(1) AGREEMENT AND LIMITATIONS. The agreement between Seller and Buyer (the “sales contract”) with respect to the sale of goods (the “goods”) described herein shall consist of the terms appearing herein with any additions or revisions of such terms mutually agreed to in writing by Seller and Buyer. Seller objects to and shall not be bound by any additional or different terms, whether printed or otherwise, in Buyer’s purchase order or in any other communication from Buyer to Seller unless specifically agreed to by Seller in writing. Except as expressly stated in the sales contract, no reference to Buyer’s purchase order or other communication from Buyer shall be deemed to incorporate by reference any terms appearing therein. The sales contract shall be for the benefit of Seller and Buyer and not for the benefit of any other person. Prior courses of dealing, trade usage and verbal agreements not reduced to a writing signed by Seller, to the extent they modify, add to, detract from, supplant or explain the sales contract, shall not be binding on Seller.
(2) TERMINATION OR MODIFICATION. The sales contract may be modified or terminated only upon Seller’s written consent except that stenographic and clerical errors are subject to correction by Seller or upon Seller’s written consent. If Seller shall declare or consent to a termination of the sales contract, in whole or in part, Buyer, in the absence of contrary written agreement signed by Seller, shall pay termination charges based upon expenses and costs incurred in the production of the goods or in the performance of the services to the date such termination is accepted by Seller including, but not limited to, expenses of disposing of materials on hand or on order from suppliers and the losses resulting from such disposition, plus a reasonable profit. Not withstanding the foregoing any goods substantially completed or services performed on or prior to such termination shall be accepted and paid for in full by Buyer.
(3) PRICE AND PAYMENT. Prices are subject to increase by Seller based on Seller’s prices in effect at the time of shipment in all instances where specified shipment date is later than 30 days from date of order. Unless otherwise specified in the sales contract or Seller’s applicable price list, prices are F.O.B. Seller’s point of shipment, and the terms of payment are NET 30 days from the date of invoice. If the sales contract is for more than one unit of goods, the goods may be shipped in a single lot or in several lots at the discretion of Seller. In such event each such shipment shall be paid separately and Buyer shall be responsible for all transportation charges. Seller may require full or partial payment or payment guarantee in advance of shipment whenever, in its opinion, the financial condition of Buyer so warrants. Payment by credit card may be subject to a service charge.
(4) PAST DUE INTEREST: Amounts not paid when due shall be subject to past due interest at the rate of 18% per year or the highest rate permitted by law, whichever is less.

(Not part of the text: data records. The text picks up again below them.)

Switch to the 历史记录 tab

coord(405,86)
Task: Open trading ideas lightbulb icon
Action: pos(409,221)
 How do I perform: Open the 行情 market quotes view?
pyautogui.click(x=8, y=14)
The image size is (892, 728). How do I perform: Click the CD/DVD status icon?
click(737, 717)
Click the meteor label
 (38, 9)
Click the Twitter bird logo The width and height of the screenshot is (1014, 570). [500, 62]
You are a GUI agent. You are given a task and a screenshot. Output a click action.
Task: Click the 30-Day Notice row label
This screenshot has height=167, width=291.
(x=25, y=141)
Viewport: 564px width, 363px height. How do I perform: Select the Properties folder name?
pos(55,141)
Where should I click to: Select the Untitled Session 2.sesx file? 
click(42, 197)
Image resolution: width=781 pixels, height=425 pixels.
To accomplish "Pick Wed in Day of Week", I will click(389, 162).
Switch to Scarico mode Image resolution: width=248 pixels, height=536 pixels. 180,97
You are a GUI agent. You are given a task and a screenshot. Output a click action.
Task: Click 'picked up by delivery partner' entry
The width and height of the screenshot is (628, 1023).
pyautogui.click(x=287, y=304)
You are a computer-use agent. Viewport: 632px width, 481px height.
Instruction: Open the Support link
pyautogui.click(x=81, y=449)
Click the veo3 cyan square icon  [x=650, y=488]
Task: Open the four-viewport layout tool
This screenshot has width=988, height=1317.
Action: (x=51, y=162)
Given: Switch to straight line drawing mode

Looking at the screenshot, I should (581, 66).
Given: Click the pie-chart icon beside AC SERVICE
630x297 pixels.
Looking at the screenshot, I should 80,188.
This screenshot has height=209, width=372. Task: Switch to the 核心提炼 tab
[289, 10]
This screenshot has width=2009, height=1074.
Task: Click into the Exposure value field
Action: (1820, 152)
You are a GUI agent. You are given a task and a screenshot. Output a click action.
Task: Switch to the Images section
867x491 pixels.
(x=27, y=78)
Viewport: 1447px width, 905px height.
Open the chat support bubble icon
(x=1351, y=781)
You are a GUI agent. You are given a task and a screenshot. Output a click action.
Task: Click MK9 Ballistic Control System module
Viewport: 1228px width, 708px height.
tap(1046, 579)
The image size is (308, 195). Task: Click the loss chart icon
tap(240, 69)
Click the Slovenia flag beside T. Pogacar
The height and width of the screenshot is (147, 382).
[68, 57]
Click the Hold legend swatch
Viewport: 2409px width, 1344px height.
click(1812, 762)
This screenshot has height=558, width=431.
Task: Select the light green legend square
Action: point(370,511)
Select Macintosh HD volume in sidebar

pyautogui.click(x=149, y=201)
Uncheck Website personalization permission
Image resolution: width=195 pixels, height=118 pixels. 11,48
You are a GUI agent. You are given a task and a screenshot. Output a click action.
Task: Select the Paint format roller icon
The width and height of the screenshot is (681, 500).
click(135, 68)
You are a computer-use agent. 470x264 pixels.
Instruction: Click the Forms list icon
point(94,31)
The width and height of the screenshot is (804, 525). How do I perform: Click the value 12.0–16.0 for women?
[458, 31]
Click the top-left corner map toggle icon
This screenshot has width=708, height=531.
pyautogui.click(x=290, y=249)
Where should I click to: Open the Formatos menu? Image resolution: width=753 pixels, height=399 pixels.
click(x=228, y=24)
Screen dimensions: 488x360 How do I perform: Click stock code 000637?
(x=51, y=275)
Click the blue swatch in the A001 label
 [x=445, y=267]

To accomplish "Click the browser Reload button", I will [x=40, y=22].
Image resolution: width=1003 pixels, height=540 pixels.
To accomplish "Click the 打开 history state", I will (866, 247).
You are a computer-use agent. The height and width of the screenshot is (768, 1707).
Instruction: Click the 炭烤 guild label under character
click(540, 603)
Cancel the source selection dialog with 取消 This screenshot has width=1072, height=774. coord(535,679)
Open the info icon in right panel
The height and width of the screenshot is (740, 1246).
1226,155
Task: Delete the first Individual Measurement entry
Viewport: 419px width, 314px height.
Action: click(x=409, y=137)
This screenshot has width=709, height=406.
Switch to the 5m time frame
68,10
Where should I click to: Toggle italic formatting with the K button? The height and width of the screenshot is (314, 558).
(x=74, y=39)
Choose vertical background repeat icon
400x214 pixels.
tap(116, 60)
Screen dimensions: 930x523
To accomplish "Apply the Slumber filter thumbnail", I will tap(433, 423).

(5) RISK OF LOSS. The risk of loss or the goods or any part thereof shall pass to the buyer upon delivery thereof by Seller to the carrier. Buyer shall have sole responsibility for processing and collection of any claim of loss against the carrier.
(6) TAXES. Prices do not include taxes. Buyer shall pay Seller, in addition to the price of the goods, any applicable excise, sales, use or other tax (however designated) imposed upon the sale, production, delivery or use of the goods ordered to the extent required or not forbidden by law to be collected by Seller from Buyer, whether or not so collected at the time of the sale, unless valid exemption certificates acceptable to the taxing authorities are furnished to Seller before the date of invoice.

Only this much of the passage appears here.